During a landing phase take note of the landing gear, front and rear... the fronts stay down, but the tail wheel retracts as they're seconds away from touching down.
After the bomb run and the plane starts the steep climb you can still see the bombs behind the co-pilot. You see them there again during the dive and once again after the pull up.
In B-17's the mechanism where the gunner in the top turret gun sat was clear visible and took up considerable room behind the pilots. Accordingly, the pilot entered the cockpit from a hatch built into the floor of the plane by their seats. In this movie the pilots board the plane as if there were the flight crew on an airliner. There is no top turret machinery visible behind the pilots even though the exterior shots show the top turret firing. So where is the top turret gunner?
During WW2, aviation fuel had no alcohol added to it. They raised the octane by adding TetraEthyl Lead, which is poisonous. While some fighter aircraft used alcohol injection, B-17's did not.

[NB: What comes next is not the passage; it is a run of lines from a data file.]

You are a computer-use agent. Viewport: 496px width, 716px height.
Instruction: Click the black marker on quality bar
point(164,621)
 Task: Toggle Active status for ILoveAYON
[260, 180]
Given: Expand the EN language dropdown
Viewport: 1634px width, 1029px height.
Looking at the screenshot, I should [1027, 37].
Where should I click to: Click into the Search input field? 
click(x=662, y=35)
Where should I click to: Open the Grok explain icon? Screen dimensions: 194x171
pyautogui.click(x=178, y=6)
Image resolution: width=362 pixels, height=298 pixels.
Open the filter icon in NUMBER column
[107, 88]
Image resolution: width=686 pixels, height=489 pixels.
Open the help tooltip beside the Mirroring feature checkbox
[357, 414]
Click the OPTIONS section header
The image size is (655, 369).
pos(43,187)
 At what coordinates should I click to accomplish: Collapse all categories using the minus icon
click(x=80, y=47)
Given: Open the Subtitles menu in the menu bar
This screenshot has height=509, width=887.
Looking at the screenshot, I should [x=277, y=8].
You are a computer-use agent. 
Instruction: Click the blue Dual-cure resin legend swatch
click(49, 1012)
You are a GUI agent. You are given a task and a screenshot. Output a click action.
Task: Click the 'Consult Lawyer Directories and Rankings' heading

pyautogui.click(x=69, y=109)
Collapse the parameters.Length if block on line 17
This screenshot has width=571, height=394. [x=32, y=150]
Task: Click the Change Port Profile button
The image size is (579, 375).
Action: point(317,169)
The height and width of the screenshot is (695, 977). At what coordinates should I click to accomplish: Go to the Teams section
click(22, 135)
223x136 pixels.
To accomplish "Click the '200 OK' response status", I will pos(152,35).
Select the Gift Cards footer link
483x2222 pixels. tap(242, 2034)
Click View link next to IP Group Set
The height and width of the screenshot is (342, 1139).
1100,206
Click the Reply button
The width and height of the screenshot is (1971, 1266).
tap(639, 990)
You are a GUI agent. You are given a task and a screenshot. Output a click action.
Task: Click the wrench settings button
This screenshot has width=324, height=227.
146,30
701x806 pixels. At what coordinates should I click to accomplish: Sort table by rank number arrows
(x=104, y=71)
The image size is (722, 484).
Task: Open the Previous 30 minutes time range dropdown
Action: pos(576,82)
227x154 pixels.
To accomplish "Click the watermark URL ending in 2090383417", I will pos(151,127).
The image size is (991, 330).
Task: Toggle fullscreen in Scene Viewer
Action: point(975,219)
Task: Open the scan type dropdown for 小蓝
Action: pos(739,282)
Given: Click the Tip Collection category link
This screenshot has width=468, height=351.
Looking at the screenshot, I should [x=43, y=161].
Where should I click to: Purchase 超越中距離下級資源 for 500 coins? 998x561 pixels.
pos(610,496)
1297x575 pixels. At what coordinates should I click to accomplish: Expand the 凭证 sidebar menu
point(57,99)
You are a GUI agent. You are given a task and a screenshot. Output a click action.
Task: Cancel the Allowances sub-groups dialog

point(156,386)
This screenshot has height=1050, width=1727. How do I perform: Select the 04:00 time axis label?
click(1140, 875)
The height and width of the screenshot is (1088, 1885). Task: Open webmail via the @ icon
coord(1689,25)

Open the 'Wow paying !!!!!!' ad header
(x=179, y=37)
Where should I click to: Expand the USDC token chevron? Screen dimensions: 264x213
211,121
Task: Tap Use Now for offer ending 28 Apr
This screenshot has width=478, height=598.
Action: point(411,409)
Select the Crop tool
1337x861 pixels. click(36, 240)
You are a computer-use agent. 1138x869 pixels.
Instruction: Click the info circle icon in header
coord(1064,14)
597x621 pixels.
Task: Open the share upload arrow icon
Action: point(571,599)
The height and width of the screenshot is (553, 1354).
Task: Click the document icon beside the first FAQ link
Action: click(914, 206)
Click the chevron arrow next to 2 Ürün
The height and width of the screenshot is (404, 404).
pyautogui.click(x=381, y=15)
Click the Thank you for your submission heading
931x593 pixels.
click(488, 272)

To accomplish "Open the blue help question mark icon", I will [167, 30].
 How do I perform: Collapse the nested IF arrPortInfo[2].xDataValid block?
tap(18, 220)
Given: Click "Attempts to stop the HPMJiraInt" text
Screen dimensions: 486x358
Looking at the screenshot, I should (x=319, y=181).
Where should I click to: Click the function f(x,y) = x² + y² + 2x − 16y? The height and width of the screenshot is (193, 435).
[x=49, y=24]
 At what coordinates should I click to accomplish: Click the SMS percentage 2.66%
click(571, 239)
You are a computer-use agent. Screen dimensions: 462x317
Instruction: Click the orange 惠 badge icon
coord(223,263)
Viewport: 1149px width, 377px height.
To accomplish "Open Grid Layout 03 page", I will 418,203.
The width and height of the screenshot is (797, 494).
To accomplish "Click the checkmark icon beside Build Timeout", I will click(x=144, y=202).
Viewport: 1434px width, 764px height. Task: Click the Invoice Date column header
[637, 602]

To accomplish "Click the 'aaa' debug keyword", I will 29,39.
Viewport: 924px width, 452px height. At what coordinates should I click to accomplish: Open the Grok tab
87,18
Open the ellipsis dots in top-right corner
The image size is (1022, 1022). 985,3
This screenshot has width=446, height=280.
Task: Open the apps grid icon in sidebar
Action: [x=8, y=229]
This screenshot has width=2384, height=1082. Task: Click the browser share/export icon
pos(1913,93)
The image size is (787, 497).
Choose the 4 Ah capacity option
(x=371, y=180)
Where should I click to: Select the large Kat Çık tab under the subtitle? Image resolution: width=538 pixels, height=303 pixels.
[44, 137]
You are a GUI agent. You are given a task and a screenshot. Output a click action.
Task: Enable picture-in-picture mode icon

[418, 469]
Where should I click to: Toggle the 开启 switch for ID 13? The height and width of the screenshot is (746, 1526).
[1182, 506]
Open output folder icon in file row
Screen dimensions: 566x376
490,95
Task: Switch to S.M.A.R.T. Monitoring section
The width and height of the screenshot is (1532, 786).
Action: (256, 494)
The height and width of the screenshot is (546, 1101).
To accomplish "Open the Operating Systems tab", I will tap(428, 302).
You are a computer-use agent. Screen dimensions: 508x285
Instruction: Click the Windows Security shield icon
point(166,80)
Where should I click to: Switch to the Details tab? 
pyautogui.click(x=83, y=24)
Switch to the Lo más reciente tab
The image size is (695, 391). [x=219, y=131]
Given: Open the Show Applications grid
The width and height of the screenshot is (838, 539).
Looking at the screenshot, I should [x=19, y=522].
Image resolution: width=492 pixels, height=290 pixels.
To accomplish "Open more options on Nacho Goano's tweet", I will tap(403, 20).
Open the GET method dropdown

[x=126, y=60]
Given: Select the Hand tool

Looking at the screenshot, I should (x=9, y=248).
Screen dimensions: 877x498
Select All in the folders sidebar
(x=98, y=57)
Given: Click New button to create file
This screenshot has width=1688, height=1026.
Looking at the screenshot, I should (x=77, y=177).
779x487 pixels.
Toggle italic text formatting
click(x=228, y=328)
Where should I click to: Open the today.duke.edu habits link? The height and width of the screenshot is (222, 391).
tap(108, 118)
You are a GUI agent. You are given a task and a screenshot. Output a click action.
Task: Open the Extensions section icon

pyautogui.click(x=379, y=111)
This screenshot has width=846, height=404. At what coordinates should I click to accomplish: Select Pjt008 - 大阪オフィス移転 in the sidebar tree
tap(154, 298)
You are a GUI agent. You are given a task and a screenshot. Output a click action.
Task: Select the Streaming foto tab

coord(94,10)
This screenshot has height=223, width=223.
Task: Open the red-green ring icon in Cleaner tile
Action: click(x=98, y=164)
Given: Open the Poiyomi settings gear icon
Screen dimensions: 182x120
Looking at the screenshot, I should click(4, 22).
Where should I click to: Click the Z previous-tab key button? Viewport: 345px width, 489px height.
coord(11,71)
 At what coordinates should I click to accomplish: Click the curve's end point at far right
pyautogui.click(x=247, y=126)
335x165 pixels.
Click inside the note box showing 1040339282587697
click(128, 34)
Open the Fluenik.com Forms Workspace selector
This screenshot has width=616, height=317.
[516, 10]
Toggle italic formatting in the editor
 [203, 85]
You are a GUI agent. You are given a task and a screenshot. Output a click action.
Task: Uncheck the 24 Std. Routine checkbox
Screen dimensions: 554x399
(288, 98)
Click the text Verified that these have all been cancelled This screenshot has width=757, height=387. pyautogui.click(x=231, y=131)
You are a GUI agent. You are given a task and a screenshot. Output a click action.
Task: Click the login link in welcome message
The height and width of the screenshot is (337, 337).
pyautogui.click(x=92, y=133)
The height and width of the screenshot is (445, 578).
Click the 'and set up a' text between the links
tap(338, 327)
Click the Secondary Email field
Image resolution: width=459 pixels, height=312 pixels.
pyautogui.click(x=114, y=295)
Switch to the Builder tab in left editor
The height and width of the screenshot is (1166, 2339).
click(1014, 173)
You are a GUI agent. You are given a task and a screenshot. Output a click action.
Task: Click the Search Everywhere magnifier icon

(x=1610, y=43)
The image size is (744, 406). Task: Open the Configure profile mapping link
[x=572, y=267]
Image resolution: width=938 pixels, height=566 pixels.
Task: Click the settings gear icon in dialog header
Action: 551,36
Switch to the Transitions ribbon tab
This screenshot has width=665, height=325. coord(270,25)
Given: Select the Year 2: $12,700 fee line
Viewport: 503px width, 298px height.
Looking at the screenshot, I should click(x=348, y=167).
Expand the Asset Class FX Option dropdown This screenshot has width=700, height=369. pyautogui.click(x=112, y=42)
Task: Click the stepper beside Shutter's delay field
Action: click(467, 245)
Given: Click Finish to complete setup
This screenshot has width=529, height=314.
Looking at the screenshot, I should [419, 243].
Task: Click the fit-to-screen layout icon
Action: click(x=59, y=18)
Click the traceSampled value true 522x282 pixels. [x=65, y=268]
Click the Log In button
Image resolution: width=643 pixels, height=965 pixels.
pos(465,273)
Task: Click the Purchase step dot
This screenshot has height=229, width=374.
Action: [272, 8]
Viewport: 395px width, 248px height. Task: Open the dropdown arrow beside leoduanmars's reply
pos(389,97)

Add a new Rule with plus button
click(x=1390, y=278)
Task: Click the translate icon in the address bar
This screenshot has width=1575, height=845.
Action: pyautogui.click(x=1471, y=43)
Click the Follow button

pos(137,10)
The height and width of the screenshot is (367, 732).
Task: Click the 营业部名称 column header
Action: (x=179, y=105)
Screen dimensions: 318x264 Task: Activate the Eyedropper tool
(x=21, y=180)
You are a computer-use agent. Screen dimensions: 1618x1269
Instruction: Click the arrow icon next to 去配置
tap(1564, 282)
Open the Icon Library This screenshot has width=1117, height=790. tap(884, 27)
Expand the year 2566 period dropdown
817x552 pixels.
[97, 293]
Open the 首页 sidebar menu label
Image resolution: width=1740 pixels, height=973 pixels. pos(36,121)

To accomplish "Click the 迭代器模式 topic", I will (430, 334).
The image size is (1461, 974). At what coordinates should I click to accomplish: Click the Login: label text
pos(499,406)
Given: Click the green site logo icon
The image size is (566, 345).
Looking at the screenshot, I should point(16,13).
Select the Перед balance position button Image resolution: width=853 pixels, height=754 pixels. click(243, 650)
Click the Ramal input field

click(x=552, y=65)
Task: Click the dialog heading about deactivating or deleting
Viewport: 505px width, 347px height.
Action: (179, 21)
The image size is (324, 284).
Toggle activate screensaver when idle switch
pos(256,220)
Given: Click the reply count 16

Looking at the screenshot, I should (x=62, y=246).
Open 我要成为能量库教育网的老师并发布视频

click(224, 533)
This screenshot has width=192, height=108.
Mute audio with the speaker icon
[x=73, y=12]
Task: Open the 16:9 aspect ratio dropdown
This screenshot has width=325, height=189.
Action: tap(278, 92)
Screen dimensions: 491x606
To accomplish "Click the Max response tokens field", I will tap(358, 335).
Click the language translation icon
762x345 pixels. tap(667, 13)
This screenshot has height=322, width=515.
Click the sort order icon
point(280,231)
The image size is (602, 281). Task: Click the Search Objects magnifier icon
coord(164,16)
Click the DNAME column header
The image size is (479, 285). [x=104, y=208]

WW2 aviation gasoline was loaded with Tetra Ethyl Lead, which is poisonous. Anybody who drank that stuff for very long would be showing signs of lead poisoning pretty quickly.
The waist guns have no ammunition feeding into their weapons - there should be a flexible link-guide connected to the left side of the gun, just above where the barrel joins the body. I looked again after realizing that no cases or links were shown ejecting from the guns either.
The idea that you could distill alcohol out of a gasoline mix is dangerously false. The boiling point of any gasoline varies quite a bit, from 150-400 degrees F. Since Ethyl Alcohol boils around 170F, the chances of you being able to distill the alcohol out of gasoline cleanly without getting a LOT of gasoline in it are about zero.
When the bombardier is about to release bombs he beseeches the pilot to "hold it steady up there", when in fact he is in control of the airplane at that point.
The air raid sirens used in Axis cities were lower pitched than depicted in this film.
Numerous times throughout the film, characters are shown wearing flight jackets in what has been explained as sweltering desert heat.
The crewman caught stealing the liquor from the Officer's Club was threatened by a court martial under the Uniform Code of Military Justice (UCMJ). But the UCMJ was not in use till 1950 when all the armed forces were put under one justice system. Before then each service had their own military justice system; he would have been court marshaled under the Army 1921 Articles of War.
The M-5 steel helmets worn by some of the crew were only distributed Between June 1945-August 1945, they would have been wearing either the standard leather flying helmet or a field modified M-1 infantry helmet, the first dedicated aircrew steel helmet the M-3 was introduced in December 1943 and distributed until June 1945.
Near the first of the film, pilots execute a turn and sway outwardly, as if forces would pull one from the seat in that direction. Turns in an aircraft are taught to use enough rudder to offset centrifugal force, hence a "coordinated turn" would merely push the pilots straight down in their seat, and they would not sway to the side. This can be maintained, even on instruments to: "center the ball" by using rudder to the side that the ball is out of the index, as if "pushing it there" by using the foot that is on the same side.
When they are bombing Rome, the Roma Termini train station is visible. The terminal buildings were opened in 1950. Ther are also modern buses on the road.
The flight leader of the US Curtiss P-40 Warhawks escorting the B-17s wears the US Model 1944 pilots' goggles- in July, 1943.
Numerous times throughout the film, characters are shown wearing flight jackets in what has been explained as sweltering desert heat.